We propose and evaluate a technique for instrumental variables estimation of linear models with conditional heteroskedasticity. The technique uses approximating parametric models for the projection of right-hand side variables onto the instrument space, and for conditional heteroskedasticity and serial correlation of the disturbance. Use of parametric models allows one to exploit information in all lags of instruments, unconstrained by degrees of freedom limitations. Analytical calculations and simulations indicate that sometimes there are large asymptotic and finite sample efficiency gains relative to conventional estimators (Hansen, 1982), and modest gains or losses depending on data generating process and sample size relative to quasi-maximum likelihood. These results are robust to minor misspecification of the parametric models used by our estimator. [Supplemental materials are available for this article.
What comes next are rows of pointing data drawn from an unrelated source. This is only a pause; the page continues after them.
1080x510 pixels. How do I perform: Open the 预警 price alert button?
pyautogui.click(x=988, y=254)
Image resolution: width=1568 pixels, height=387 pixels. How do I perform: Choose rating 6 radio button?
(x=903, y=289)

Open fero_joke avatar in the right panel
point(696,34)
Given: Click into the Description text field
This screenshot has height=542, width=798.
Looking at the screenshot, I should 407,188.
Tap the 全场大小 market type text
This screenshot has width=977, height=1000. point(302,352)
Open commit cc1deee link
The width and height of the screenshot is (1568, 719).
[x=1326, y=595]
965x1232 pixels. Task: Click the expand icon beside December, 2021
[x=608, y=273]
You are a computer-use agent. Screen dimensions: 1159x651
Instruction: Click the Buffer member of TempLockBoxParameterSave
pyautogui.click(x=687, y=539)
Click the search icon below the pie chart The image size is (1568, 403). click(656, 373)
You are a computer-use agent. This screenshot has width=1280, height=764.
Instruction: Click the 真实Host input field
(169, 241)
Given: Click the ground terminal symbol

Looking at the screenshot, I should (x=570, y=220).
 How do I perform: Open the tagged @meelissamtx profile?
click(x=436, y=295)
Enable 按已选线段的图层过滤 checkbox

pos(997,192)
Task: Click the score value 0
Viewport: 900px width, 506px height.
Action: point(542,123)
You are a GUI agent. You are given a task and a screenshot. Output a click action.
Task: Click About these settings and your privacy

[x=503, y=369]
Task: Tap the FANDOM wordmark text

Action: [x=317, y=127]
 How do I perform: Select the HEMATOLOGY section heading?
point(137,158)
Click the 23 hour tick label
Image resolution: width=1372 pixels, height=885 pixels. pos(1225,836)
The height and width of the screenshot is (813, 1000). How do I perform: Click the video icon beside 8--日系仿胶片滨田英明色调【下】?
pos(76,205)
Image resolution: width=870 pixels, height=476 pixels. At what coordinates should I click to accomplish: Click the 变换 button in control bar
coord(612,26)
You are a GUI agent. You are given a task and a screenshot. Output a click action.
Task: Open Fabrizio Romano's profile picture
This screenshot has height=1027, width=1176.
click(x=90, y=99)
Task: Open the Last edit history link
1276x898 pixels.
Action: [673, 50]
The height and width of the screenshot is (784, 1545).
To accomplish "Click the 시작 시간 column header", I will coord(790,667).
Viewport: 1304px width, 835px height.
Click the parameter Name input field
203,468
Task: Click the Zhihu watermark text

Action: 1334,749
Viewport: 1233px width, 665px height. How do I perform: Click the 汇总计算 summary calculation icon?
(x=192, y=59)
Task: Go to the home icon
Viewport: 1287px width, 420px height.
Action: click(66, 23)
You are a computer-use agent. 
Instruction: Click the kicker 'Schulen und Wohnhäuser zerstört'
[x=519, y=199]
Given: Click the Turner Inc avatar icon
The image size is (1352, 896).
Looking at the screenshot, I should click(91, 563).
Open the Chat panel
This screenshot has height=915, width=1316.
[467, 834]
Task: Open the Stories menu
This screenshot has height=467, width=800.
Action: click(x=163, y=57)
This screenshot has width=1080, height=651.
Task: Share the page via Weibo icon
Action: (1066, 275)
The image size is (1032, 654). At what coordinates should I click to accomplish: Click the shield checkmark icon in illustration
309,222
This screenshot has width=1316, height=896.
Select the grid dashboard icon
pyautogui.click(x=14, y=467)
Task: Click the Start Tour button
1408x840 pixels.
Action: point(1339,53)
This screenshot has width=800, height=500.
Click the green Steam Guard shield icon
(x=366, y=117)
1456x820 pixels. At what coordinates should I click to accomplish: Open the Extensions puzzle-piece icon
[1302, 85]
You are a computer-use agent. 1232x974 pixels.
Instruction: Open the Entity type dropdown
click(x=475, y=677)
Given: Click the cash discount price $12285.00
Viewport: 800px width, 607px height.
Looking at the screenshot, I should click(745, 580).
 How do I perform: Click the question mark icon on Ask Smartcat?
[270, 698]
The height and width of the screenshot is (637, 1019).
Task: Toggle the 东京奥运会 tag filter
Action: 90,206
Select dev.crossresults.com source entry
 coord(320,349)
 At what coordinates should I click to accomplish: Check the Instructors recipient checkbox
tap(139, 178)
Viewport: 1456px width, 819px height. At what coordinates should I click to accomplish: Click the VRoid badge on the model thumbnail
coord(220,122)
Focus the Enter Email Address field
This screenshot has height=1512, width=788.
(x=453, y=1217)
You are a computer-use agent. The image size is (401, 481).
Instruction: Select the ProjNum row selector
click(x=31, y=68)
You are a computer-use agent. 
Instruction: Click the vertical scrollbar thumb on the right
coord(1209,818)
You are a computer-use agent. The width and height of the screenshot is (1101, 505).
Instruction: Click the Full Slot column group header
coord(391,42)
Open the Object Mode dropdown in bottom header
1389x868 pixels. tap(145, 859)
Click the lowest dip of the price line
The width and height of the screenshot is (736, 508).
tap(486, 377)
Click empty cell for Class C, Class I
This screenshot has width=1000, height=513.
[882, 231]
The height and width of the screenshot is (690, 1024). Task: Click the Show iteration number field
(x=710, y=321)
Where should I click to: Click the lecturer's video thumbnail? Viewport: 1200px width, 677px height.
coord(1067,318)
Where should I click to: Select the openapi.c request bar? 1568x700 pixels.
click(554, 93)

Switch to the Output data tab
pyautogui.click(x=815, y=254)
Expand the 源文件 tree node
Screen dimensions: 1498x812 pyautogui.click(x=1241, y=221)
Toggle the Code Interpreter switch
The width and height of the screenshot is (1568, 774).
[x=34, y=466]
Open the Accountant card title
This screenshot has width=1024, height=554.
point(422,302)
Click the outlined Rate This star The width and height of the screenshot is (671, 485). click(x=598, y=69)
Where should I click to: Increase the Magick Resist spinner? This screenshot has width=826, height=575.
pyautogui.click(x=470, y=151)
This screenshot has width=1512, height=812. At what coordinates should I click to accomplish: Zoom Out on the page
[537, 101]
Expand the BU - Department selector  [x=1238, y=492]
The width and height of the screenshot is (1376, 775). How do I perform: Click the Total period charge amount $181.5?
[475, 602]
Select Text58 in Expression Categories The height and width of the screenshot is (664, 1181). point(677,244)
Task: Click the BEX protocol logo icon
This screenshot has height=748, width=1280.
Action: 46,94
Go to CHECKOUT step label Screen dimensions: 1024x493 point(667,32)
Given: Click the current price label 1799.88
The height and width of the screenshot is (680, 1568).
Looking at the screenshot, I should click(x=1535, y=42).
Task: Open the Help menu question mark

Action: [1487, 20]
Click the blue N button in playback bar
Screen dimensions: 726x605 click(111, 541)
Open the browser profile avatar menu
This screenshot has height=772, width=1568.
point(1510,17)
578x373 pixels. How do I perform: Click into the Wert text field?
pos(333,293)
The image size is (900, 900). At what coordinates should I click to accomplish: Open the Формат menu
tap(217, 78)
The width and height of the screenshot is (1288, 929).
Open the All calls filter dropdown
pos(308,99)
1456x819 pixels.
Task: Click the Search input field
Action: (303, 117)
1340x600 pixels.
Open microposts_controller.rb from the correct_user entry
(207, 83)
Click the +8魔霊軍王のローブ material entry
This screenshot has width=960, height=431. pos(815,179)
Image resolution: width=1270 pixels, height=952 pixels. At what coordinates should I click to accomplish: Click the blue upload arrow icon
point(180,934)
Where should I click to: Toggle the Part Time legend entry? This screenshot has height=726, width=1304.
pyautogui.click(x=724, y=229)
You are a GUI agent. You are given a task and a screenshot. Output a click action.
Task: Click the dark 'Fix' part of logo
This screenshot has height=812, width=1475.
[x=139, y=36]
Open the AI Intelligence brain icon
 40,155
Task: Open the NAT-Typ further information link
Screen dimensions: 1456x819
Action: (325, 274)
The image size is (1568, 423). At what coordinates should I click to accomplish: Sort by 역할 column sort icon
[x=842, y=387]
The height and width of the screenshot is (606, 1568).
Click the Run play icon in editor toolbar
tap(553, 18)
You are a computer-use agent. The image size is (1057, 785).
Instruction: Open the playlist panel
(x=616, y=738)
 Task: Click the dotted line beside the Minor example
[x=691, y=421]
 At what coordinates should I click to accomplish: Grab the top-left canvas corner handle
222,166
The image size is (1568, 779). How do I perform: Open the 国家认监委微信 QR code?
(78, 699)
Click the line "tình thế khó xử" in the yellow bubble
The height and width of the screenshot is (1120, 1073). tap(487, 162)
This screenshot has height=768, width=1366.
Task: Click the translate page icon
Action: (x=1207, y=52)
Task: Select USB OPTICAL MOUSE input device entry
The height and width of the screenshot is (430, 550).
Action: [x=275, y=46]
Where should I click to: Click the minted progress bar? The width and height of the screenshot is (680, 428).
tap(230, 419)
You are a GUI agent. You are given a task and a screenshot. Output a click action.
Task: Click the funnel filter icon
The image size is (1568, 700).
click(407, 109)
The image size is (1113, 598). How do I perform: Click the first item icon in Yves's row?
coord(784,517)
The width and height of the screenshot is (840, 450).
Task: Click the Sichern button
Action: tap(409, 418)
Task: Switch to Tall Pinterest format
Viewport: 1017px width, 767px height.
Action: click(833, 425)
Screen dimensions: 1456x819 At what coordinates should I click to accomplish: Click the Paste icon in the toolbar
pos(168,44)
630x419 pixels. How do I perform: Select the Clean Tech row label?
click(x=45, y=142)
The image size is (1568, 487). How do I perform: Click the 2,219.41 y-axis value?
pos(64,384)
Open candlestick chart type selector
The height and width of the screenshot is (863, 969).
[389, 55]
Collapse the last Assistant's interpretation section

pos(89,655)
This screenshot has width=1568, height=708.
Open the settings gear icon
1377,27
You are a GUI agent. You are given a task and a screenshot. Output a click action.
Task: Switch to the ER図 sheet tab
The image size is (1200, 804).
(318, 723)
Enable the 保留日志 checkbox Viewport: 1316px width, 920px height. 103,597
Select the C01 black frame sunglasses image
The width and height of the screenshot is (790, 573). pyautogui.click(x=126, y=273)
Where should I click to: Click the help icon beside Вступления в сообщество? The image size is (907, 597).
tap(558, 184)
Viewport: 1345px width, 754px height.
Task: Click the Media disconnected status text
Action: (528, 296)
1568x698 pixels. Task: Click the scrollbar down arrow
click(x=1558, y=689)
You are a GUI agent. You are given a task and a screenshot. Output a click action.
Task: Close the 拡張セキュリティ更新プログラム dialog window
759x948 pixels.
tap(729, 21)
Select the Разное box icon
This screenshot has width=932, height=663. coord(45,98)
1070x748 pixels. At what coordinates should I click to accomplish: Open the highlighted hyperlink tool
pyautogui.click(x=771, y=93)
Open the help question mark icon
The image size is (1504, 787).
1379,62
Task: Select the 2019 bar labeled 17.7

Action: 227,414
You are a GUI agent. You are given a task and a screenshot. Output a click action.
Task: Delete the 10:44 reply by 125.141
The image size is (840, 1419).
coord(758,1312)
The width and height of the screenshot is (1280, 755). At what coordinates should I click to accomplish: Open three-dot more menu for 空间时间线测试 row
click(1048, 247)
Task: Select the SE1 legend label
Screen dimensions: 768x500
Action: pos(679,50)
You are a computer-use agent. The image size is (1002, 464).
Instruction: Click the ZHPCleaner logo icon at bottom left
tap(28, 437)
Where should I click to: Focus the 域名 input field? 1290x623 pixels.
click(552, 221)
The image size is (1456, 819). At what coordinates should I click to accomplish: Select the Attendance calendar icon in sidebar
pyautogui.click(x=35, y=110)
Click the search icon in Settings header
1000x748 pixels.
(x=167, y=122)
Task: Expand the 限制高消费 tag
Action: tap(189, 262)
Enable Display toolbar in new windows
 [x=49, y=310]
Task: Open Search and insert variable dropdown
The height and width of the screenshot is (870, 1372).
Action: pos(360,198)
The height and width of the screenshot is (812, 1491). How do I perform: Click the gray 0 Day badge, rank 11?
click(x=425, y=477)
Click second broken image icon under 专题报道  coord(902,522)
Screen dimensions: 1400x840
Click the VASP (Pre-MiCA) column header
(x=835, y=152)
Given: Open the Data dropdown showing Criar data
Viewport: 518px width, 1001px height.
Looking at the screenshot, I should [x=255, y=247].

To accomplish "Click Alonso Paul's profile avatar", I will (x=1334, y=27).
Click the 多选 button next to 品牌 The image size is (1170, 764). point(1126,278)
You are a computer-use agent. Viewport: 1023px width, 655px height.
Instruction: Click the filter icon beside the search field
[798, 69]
Go to the publisher's online edition of Econometric Reviews for the following free supplemental resources: two appendices containing additional results from this article.]

Suggested Citation

  • Kenneth West & Ka-fu Wong & Stanislav Anatolyev, 2009. "Instrumental Variables Estimation of Heteroskedastic Linear Models Using All Lags of Instruments," Econometric Reviews, Taylor & Francis Journals, vol. 28(5), pages 441-467.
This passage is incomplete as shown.